* Exercise description *
Write out the whole listing exactly as it stands.

* Records provided *
****

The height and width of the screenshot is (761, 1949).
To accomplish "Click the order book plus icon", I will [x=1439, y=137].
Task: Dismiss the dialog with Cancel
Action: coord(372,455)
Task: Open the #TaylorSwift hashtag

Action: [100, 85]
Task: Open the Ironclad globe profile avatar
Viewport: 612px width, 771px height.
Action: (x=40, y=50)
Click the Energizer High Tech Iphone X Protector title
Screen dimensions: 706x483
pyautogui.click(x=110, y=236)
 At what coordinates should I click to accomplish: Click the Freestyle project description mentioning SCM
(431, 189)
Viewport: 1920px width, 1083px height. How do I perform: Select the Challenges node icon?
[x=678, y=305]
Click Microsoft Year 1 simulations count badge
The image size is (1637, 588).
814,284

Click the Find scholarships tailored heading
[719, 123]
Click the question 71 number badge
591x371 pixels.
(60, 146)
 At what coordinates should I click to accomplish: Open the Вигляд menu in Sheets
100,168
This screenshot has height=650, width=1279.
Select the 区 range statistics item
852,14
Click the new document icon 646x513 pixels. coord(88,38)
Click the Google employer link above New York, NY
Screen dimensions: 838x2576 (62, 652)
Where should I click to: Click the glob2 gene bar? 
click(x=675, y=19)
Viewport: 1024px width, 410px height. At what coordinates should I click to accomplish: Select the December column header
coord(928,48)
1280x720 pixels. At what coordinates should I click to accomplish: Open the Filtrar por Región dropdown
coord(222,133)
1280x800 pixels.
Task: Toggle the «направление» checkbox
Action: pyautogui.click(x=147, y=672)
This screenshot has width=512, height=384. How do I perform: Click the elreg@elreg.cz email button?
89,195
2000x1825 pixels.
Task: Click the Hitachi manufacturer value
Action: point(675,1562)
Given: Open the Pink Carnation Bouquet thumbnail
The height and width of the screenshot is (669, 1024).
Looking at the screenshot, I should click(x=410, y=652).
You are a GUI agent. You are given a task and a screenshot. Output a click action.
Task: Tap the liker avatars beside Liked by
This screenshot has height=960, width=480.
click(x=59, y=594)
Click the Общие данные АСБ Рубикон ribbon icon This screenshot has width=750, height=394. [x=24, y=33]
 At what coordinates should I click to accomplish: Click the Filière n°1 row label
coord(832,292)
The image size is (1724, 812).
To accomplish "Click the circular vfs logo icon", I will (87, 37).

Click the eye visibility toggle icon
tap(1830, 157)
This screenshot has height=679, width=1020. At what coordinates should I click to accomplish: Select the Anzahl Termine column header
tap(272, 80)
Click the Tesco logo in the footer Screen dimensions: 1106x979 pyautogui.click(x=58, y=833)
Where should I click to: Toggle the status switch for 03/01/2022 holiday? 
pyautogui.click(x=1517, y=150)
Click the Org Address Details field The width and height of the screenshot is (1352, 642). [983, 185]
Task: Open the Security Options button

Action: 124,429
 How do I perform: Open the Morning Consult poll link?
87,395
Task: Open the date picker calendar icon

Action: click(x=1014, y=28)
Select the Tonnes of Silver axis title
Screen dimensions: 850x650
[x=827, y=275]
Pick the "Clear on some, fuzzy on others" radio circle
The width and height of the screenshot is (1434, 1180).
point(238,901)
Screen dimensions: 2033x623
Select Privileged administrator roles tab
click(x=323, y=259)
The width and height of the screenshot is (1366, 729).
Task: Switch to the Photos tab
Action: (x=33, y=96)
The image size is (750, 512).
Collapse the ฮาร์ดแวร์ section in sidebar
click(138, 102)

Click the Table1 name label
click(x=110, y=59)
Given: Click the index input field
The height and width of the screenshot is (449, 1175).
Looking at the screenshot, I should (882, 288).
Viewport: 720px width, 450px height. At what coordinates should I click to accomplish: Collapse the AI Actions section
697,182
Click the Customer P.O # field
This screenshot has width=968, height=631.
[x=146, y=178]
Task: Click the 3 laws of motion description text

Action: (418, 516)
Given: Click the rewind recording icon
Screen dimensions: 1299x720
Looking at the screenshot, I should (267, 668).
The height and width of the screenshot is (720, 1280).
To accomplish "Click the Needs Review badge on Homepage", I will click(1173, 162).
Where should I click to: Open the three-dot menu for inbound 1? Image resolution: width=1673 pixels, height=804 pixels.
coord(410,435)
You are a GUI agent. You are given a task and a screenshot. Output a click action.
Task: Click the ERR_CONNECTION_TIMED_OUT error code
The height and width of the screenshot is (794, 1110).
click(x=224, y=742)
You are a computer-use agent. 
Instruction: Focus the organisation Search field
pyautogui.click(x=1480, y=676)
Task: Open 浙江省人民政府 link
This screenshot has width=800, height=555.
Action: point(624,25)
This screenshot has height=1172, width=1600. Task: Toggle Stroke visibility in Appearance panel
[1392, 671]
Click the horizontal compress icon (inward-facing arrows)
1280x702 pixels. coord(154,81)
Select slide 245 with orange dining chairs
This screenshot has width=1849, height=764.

****

* Task solution *
The height and width of the screenshot is (761, 1949).
To accomplish "Click the order book plus icon", I will [x=1439, y=137].
Task: Dismiss the dialog with Cancel
Action: coord(372,455)
Task: Open the #TaylorSwift hashtag

Action: [100, 85]
Task: Open the Ironclad globe profile avatar
Viewport: 612px width, 771px height.
Action: (x=40, y=50)
Click the Energizer High Tech Iphone X Protector title
Screen dimensions: 706x483
pyautogui.click(x=110, y=236)
 At what coordinates should I click to accomplish: Click the Freestyle project description mentioning SCM
(431, 189)
Viewport: 1920px width, 1083px height. How do I perform: Select the Challenges node icon?
[x=678, y=305]
Click Microsoft Year 1 simulations count badge
The image size is (1637, 588).
814,284

Click the Find scholarships tailored heading
[719, 123]
Click the question 71 number badge
591x371 pixels.
(60, 146)
 At what coordinates should I click to accomplish: Open the Вигляд menu in Sheets
100,168
This screenshot has height=650, width=1279.
Select the 区 range statistics item
852,14
Click the new document icon 646x513 pixels. coord(88,38)
Click the Google employer link above New York, NY
Screen dimensions: 838x2576 (62, 652)
Where should I click to: Click the glob2 gene bar? 
click(x=675, y=19)
Viewport: 1024px width, 410px height. At what coordinates should I click to accomplish: Select the December column header
coord(928,48)
1280x720 pixels. At what coordinates should I click to accomplish: Open the Filtrar por Región dropdown
coord(222,133)
1280x800 pixels.
Task: Toggle the «направление» checkbox
Action: pyautogui.click(x=147, y=672)
This screenshot has width=512, height=384. How do I perform: Click the elreg@elreg.cz email button?
89,195
2000x1825 pixels.
Task: Click the Hitachi manufacturer value
Action: point(675,1562)
Given: Open the Pink Carnation Bouquet thumbnail
The height and width of the screenshot is (669, 1024).
Looking at the screenshot, I should click(x=410, y=652).
You are a GUI agent. You are given a task and a screenshot. Output a click action.
Task: Tap the liker avatars beside Liked by
This screenshot has height=960, width=480.
click(x=59, y=594)
Click the Общие данные АСБ Рубикон ribbon icon This screenshot has width=750, height=394. [x=24, y=33]
 At what coordinates should I click to accomplish: Click the Filière n°1 row label
coord(832,292)
The image size is (1724, 812).
To accomplish "Click the circular vfs logo icon", I will (87, 37).

Click the eye visibility toggle icon
tap(1830, 157)
This screenshot has height=679, width=1020. At what coordinates should I click to accomplish: Select the Anzahl Termine column header
tap(272, 80)
Click the Tesco logo in the footer Screen dimensions: 1106x979 pyautogui.click(x=58, y=833)
Where should I click to: Toggle the status switch for 03/01/2022 holiday? 
pyautogui.click(x=1517, y=150)
Click the Org Address Details field The width and height of the screenshot is (1352, 642). [983, 185]
Task: Open the Security Options button

Action: 124,429
 How do I perform: Open the Morning Consult poll link?
87,395
Task: Open the date picker calendar icon

Action: click(x=1014, y=28)
Select the Tonnes of Silver axis title
Screen dimensions: 850x650
[x=827, y=275]
Pick the "Clear on some, fuzzy on others" radio circle
The width and height of the screenshot is (1434, 1180).
point(238,901)
Screen dimensions: 2033x623
Select Privileged administrator roles tab
click(x=323, y=259)
The width and height of the screenshot is (1366, 729).
Task: Switch to the Photos tab
Action: (x=33, y=96)
The image size is (750, 512).
Collapse the ฮาร์ดแวร์ section in sidebar
click(138, 102)

Click the Table1 name label
click(x=110, y=59)
Given: Click the index input field
The height and width of the screenshot is (449, 1175).
Looking at the screenshot, I should (882, 288).
Viewport: 720px width, 450px height. At what coordinates should I click to accomplish: Collapse the AI Actions section
697,182
Click the Customer P.O # field
This screenshot has width=968, height=631.
[x=146, y=178]
Task: Click the 3 laws of motion description text

Action: (418, 516)
Given: Click the rewind recording icon
Screen dimensions: 1299x720
Looking at the screenshot, I should (267, 668).
The height and width of the screenshot is (720, 1280).
To accomplish "Click the Needs Review badge on Homepage", I will click(1173, 162).
Where should I click to: Open the three-dot menu for inbound 1? Image resolution: width=1673 pixels, height=804 pixels.
coord(410,435)
You are a GUI agent. You are given a task and a screenshot. Output a click action.
Task: Click the ERR_CONNECTION_TIMED_OUT error code
The height and width of the screenshot is (794, 1110).
click(x=224, y=742)
You are a computer-use agent. 
Instruction: Focus the organisation Search field
pyautogui.click(x=1480, y=676)
Task: Open 浙江省人民政府 link
This screenshot has width=800, height=555.
Action: point(624,25)
This screenshot has height=1172, width=1600. Task: Toggle Stroke visibility in Appearance panel
[1392, 671]
Click the horizontal compress icon (inward-facing arrows)
1280x702 pixels. coord(154,81)
Select slide 245 with orange dining chairs
This screenshot has width=1849, height=764.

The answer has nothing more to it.